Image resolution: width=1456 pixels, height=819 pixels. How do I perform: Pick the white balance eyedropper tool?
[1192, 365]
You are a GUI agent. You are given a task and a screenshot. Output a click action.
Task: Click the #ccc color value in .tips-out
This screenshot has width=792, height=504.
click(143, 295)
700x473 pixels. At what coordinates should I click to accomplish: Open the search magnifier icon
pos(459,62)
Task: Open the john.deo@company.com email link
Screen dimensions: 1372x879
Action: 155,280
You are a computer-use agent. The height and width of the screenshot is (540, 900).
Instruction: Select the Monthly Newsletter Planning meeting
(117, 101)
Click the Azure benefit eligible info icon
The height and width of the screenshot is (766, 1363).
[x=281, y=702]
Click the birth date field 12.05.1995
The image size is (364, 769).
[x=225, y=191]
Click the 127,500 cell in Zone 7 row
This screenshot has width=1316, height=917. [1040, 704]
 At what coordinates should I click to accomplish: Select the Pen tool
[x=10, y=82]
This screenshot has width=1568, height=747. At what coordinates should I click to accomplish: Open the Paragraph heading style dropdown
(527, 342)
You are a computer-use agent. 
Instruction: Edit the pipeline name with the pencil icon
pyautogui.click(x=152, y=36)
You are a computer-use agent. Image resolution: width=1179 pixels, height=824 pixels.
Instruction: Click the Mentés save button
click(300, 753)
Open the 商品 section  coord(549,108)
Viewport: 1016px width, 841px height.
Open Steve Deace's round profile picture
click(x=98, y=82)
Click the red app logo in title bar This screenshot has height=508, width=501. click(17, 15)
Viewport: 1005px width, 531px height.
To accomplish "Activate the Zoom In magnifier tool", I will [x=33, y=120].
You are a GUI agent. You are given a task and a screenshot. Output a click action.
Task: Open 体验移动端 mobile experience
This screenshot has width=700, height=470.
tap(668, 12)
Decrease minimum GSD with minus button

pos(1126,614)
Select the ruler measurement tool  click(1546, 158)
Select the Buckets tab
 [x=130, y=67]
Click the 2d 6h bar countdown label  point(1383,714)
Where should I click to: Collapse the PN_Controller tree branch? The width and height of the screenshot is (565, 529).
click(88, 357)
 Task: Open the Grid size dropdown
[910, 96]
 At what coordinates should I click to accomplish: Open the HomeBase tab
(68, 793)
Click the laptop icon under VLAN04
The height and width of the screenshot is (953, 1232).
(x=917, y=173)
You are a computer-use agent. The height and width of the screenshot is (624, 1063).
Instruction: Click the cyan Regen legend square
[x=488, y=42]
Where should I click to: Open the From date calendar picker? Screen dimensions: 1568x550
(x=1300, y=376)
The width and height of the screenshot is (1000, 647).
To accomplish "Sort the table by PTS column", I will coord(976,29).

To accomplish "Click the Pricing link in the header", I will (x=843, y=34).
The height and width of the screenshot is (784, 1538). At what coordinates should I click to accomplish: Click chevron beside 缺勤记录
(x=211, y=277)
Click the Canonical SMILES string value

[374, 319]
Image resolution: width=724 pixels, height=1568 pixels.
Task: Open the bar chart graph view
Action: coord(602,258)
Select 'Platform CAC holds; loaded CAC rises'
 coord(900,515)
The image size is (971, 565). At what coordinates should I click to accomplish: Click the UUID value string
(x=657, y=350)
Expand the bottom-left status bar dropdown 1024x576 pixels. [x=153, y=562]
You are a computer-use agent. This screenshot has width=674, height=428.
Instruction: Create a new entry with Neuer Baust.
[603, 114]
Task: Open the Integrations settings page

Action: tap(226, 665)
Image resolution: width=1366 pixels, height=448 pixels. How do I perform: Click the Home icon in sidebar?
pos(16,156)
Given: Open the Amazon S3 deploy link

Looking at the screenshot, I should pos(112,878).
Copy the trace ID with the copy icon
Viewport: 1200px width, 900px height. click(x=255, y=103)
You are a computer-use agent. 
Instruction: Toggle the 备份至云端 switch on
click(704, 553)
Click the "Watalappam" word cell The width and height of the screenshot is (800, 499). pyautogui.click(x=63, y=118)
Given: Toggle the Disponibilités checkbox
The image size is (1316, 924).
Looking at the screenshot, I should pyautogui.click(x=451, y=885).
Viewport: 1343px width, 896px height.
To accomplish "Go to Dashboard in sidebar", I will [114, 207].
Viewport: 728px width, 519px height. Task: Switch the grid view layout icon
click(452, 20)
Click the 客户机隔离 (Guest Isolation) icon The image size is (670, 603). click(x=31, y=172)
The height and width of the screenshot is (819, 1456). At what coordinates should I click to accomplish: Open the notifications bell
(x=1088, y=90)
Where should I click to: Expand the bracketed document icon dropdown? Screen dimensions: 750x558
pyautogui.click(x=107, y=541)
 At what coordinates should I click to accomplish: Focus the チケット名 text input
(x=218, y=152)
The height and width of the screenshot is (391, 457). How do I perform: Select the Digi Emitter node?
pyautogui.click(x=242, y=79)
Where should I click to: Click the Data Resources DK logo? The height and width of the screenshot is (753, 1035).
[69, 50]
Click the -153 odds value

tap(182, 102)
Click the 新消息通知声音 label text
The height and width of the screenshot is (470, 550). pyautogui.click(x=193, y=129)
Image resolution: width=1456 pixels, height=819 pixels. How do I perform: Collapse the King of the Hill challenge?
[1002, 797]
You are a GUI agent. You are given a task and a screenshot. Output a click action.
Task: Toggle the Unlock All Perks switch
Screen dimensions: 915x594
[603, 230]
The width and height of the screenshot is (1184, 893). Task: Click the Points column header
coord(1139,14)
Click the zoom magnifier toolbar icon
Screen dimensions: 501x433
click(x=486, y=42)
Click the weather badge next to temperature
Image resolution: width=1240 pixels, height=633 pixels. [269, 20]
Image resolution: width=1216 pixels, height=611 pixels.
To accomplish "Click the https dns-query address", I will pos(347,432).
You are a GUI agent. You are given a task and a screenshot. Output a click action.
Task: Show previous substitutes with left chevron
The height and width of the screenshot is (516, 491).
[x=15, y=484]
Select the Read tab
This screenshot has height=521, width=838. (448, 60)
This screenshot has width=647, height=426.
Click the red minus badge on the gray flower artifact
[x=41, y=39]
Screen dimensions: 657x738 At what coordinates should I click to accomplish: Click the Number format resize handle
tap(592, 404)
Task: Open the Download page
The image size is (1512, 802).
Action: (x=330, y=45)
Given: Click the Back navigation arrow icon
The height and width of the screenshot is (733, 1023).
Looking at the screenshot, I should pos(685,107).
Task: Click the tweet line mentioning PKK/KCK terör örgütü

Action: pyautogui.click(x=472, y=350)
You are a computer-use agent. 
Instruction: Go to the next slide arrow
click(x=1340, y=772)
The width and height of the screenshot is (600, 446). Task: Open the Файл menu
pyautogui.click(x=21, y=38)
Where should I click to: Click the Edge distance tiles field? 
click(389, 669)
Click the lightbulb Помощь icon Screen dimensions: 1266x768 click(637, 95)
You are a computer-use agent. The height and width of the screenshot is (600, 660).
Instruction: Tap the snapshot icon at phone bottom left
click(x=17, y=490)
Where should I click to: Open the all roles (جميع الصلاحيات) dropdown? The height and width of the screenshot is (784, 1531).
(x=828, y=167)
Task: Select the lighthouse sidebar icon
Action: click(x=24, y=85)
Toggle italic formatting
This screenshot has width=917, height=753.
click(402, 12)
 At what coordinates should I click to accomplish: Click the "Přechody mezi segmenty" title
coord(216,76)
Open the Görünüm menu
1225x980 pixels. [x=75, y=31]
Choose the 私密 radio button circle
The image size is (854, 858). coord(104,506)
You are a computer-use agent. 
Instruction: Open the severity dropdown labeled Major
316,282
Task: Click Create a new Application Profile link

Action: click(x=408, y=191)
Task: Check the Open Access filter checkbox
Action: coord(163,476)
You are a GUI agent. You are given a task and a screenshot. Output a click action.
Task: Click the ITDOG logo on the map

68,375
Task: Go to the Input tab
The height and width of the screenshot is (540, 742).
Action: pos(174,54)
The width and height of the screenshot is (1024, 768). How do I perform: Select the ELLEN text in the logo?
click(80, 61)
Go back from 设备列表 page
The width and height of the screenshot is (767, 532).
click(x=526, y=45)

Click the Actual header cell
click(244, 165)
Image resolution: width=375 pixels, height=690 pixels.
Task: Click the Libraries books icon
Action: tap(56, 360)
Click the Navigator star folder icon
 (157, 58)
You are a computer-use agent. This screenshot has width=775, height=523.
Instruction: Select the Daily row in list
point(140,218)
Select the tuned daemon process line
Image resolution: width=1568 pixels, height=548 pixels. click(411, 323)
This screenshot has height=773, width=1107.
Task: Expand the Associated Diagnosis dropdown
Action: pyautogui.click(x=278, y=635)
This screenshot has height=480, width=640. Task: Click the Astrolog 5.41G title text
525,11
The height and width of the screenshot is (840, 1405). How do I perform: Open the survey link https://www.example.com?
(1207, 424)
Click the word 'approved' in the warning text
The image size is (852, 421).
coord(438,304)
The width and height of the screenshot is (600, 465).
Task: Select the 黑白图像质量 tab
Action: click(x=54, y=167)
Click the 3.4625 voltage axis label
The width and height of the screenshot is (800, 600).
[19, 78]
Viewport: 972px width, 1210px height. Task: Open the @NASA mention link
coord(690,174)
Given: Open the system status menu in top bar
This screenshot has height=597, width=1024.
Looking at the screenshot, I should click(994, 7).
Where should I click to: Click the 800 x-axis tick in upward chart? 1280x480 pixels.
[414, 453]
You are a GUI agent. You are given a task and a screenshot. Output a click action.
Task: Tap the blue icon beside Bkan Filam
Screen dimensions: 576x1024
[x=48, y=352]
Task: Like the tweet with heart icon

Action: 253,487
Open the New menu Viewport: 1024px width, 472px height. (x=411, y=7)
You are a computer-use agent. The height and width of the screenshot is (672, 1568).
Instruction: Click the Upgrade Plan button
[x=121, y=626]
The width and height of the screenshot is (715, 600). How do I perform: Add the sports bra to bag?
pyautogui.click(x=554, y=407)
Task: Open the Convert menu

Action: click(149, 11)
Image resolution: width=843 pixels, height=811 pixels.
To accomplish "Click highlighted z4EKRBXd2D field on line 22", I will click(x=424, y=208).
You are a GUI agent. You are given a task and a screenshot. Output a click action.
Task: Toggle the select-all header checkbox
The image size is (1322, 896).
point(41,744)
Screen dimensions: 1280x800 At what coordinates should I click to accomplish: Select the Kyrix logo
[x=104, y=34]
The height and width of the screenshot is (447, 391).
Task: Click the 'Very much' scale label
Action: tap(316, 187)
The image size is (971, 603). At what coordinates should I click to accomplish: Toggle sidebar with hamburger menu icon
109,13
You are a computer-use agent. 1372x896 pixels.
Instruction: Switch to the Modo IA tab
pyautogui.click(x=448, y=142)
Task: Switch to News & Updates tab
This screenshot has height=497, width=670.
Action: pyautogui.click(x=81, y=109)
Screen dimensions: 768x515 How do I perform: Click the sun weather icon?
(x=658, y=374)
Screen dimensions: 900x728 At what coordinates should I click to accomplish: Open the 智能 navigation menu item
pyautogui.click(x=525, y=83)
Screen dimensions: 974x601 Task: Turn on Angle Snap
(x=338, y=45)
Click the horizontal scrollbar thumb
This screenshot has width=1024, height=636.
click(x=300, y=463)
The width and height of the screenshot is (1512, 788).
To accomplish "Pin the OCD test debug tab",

□ □ □ □

WHAT YOU ARE ASKED TO DO> Rewrite the entries from the line containing "will (x=843, y=34)." through the line containing "(x=211, y=277)" as a Markdown table with the columns Row and Line, numbering each line and omitting any blank lines.

SOLUTION TO THE PROBLEM>
| Row | Line |
|---|---|
| 1 | To accomplish "Click the Pricing link in the header", I will (x=843, y=34). |
| 2 | The height and width of the screenshot is (784, 1538). At what coordinates should I click to accomplish: Click chevron beside 缺勤记录 |
| 3 | (x=211, y=277) |